Exercise prompt: Only lines holding the word "display" are needed; copy each of them from the material.

------ Input for this task

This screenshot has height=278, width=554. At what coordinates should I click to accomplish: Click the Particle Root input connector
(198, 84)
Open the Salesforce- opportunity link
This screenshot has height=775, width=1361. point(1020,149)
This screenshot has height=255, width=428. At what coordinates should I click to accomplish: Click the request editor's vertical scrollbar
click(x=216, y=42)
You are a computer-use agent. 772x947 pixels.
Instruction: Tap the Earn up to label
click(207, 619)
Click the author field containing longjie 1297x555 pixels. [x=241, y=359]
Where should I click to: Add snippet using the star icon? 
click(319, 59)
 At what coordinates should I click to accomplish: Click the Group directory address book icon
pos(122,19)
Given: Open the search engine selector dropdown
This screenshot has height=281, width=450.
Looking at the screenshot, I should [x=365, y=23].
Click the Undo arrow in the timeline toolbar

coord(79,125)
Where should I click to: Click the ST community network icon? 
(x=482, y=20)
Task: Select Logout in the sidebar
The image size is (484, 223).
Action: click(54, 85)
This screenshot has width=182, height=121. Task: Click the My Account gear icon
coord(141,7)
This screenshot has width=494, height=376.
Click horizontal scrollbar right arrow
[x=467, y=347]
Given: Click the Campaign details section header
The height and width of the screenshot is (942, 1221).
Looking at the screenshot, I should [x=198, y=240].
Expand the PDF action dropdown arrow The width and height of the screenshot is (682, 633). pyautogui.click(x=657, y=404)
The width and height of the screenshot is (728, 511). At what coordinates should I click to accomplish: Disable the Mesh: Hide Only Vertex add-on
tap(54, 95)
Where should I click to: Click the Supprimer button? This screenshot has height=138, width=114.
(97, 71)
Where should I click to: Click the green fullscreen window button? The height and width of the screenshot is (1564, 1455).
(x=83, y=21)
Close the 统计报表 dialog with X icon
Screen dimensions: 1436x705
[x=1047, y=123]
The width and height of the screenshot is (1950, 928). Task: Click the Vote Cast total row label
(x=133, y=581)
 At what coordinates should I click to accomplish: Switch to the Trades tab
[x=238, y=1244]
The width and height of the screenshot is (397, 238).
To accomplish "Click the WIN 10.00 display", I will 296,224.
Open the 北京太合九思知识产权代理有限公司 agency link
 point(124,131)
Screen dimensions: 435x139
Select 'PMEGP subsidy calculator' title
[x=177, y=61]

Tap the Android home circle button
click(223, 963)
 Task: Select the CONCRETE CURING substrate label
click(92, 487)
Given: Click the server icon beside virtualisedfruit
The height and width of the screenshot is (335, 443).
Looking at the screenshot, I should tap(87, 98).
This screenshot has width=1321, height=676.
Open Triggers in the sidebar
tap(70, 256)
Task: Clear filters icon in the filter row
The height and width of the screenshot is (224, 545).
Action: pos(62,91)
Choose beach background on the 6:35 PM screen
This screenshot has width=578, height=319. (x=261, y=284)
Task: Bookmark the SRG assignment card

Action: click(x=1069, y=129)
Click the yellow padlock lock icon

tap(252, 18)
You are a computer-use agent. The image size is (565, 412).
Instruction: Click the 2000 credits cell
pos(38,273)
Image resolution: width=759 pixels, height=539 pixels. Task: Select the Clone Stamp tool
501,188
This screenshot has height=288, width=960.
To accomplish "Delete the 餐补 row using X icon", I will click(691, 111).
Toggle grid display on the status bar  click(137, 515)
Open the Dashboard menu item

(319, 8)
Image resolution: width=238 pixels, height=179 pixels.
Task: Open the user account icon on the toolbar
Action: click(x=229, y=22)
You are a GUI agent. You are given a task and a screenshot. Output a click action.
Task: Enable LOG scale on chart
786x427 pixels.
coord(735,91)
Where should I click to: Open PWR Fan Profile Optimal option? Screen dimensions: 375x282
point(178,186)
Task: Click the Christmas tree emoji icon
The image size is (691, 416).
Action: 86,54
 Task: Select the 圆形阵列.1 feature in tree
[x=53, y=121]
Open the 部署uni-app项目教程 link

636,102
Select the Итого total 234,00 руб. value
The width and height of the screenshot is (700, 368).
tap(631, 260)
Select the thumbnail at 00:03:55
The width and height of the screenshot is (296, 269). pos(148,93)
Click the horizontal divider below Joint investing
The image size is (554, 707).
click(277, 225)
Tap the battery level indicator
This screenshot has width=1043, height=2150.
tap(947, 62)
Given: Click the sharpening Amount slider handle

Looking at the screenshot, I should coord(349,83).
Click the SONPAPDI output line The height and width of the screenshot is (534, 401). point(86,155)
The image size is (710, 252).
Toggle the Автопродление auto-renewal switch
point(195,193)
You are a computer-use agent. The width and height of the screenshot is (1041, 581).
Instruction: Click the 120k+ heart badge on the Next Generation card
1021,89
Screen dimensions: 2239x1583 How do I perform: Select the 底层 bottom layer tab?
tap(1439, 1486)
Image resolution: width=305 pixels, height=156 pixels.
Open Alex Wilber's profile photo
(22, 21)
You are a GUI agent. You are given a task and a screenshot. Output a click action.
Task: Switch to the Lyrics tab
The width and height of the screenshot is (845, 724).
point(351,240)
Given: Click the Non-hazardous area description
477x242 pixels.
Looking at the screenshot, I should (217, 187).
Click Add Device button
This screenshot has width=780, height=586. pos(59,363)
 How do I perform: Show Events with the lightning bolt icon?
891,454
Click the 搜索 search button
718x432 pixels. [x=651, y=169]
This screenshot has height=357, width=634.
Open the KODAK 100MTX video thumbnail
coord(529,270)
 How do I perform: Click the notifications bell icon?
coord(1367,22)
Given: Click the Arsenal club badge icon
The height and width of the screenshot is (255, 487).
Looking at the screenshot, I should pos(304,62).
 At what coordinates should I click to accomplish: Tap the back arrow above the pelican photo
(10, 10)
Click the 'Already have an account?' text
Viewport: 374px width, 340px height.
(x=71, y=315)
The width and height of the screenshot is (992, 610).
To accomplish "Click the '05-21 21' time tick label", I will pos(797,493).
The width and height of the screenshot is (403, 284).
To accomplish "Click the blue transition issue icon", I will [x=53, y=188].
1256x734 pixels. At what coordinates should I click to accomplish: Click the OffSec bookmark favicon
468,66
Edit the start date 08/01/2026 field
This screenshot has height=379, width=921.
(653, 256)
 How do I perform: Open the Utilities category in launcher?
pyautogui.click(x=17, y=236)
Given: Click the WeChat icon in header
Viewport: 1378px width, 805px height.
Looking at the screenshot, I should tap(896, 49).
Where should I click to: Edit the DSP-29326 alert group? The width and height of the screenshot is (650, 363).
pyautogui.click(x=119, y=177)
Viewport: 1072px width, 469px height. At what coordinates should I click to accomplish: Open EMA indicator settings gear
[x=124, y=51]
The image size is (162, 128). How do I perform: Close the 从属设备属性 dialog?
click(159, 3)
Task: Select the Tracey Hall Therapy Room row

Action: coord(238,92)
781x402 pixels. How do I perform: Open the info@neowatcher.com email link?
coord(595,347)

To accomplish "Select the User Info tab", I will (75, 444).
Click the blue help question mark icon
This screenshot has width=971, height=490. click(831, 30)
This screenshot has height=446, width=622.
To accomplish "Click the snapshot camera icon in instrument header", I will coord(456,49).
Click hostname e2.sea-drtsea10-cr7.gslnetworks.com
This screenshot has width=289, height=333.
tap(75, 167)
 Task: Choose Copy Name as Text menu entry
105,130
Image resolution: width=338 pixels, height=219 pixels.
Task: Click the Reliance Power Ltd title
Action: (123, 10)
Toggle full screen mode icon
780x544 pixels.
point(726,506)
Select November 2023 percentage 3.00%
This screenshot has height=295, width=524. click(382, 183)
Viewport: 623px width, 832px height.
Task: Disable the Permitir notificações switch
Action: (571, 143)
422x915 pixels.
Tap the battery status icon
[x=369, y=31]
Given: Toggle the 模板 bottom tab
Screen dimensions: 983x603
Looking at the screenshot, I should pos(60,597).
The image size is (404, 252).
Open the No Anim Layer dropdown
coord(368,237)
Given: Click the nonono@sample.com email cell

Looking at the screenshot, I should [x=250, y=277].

------------

Your solution:
To accomplish "Click the WIN 10.00 display", I will 296,224.
Toggle grid display on the status bar  click(137, 515)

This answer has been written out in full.